--- Begin TEXT ---

= Cosmic ray spallation =

Natural nuclear reactions forming chemical elements

Cosmic ray spallation, also known as the x-process, is a set of naturally occurring nuclear reactions causing nucleosynthesis; it refers to the formation of chemical elements from the impact of cosmic rays on an object. Cosmic rays are highly energetic charged particles from beyond Earth, ranging from protons, alpha particles, and nuclei of many heavier elements. About 1% of cosmic rays also consist of free electrons.

Cosmic rays cause spallation when a ray particle (e.g. a proton) impacts with matter, including other cosmic rays. The result of the collision is the expulsion of particles (protons, neutrons, and alpha particles) from the object hit. This process goes on not only in deep space, but in Earth's upper atmosphere and crustal surface (typically the upper ten meters) due to the ongoing impact of cosmic rays.

== The process ==

Cosmic ray spallation is thought to be responsible for the abundance in the universe of some light elements—lithium, beryllium, and boron—as well as the isotope helium-3. This process (cosmogenic nucleosynthesis) was discovered somewhat by accident during the 1970s: models of Big Bang nucleosynthesis suggested that the amount of deuterium was too large to be consistent with the expansion rate of the universe, and there was therefore great interest in processes that could generate deuterium after the Big Bang nucleosynthesis. Cosmic ray spallation was investigated as a possible process to generate deuterium. As it turned out, spallation could not generate much deuterium, but the new studies of spallation showed that this process could generate lithium, beryllium and boron; indeed, isotopes of these elements are over-represented in cosmic ray nuclei, as compared with solar atmospheres (whereas hydrogen and helium are present in about primordial ratios in cosmic rays).

--- End TEXT ---

EXERCISE TASKS ->
**a.** Translate this sentence from the text on cosmic ray spallation into Spanish: "Cosmic ray spallation was investigated as a possible process to generate deuterium."
**b.** Please write out the part of the text on cosmic ray spallation from "Cosmic rays cause" to "of cosmic rays.".
The records have nothing to do with the text on cosmic ray spallation.

--- Begin SUPPLIED ENTRIES ---

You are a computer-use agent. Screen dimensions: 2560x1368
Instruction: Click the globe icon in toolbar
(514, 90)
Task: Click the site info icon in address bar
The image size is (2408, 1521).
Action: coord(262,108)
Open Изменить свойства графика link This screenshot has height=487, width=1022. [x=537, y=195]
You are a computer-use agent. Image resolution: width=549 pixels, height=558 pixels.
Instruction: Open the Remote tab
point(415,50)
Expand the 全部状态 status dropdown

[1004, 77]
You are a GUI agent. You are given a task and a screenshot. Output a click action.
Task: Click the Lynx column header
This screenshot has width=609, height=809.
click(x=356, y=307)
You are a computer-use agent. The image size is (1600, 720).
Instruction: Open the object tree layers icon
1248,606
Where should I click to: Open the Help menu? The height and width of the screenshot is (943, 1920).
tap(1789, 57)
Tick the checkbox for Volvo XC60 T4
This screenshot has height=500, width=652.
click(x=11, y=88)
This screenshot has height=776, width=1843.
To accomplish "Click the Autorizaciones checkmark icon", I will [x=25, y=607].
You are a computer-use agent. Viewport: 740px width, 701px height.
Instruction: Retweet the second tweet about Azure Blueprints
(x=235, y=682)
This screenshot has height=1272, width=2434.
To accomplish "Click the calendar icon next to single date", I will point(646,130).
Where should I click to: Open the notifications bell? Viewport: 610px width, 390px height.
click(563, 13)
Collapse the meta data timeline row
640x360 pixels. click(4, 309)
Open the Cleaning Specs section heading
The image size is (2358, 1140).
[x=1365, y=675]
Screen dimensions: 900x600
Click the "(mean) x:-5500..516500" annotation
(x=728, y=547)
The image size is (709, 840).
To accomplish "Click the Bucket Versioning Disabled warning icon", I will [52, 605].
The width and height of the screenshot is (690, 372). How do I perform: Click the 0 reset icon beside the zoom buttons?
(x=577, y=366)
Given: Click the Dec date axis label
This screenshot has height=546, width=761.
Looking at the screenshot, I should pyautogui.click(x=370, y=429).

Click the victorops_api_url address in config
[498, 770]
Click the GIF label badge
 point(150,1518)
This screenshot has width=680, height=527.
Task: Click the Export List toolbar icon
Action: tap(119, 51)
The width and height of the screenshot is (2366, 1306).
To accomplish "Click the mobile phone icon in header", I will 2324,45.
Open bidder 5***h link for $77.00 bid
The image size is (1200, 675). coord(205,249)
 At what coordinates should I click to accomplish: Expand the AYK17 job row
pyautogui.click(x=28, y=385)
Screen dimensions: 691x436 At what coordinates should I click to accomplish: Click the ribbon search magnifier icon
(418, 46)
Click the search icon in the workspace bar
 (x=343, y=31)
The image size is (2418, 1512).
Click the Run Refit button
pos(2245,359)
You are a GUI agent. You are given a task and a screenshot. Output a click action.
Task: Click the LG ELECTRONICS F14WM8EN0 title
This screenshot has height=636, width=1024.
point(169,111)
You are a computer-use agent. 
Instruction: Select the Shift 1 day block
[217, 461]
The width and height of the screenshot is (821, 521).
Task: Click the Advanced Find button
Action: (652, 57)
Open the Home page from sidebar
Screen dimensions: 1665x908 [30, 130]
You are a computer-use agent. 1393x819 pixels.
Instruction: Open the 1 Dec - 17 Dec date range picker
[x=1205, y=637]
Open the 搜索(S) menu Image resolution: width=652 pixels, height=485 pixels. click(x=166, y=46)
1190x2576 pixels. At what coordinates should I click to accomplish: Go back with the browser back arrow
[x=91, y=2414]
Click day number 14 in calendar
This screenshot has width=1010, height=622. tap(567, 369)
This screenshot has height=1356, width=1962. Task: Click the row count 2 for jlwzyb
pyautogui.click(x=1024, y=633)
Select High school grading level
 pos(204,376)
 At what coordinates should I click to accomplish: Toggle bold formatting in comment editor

--- End SUPPLIED ENTRIES ---

FINAL RESULTS ->
**a.** La espalación por rayos cósmicos se investigó como un posible proceso para generar deuterio.

**b.**
Cosmic rays cause spallation when a ray particle (e.g. a proton) impacts with matter, including other cosmic rays. The result of the collision is the expulsion of particles (protons, neutrons, and alpha particles) from the object hit. This process goes on not only in deep space, but in Earth's upper atmosphere and crustal surface (typically the upper ten meters) due to the ongoing impact of cosmic rays.